How many times can a caesarean section be done?

The number of such interventions is theoretically unlimited, however, to maintain health, it is recommended to do them no more than twice.

Usually, the tactics for re-pregnancy are as follows: a woman is regularly observed by an obstetrician-gynecologist, and at the end of the gestation period, a choice is made - surgery or natural childbirth. In normal childbirth, doctors are ready to perform an emergency operation at any time.

Pregnancy after caesarean section is best planned with an interval of three years or more. In this case, the risk of insolvency of the suture on the uterus decreases, pregnancy and childbirth proceed without complications.

How soon can I give birth after surgery?

It depends on the consistency of the scar, the age of the woman, concomitant diseases. Abortions after CS adversely affect reproductive health. Therefore, if a woman nevertheless became pregnant almost immediately after a CS, then with a normal course of pregnancy and constant medical supervision, she can bear a child, but delivery will most likely be operative.

The main danger early pregnancy after the COP is the failure of the suture.
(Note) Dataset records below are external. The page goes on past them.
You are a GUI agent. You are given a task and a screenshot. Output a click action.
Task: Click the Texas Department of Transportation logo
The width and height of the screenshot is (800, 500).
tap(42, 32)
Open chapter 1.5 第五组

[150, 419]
It is manifested by increasing intense pain in the abdomen, the appearance of bloody discharge from the vagina, then signs may appear internal bleeding: dizziness, pallor, fall blood pressure, loss of consciousness. In this case, you must urgently call an ambulance.

What is important to know about the second caesarean section?

A planned operation is usually performed in the period of 37-39 weeks. The incision is made along the old scar, which somewhat lengthens the operation time and requires stronger anesthesia. Recovery from CS can also be slower because scar tissue and adhesions in the abdomen prevent good uterine contractions. However, with the positive attitude of the woman and her family, the help of relatives, these temporary difficulties are quite surmountable.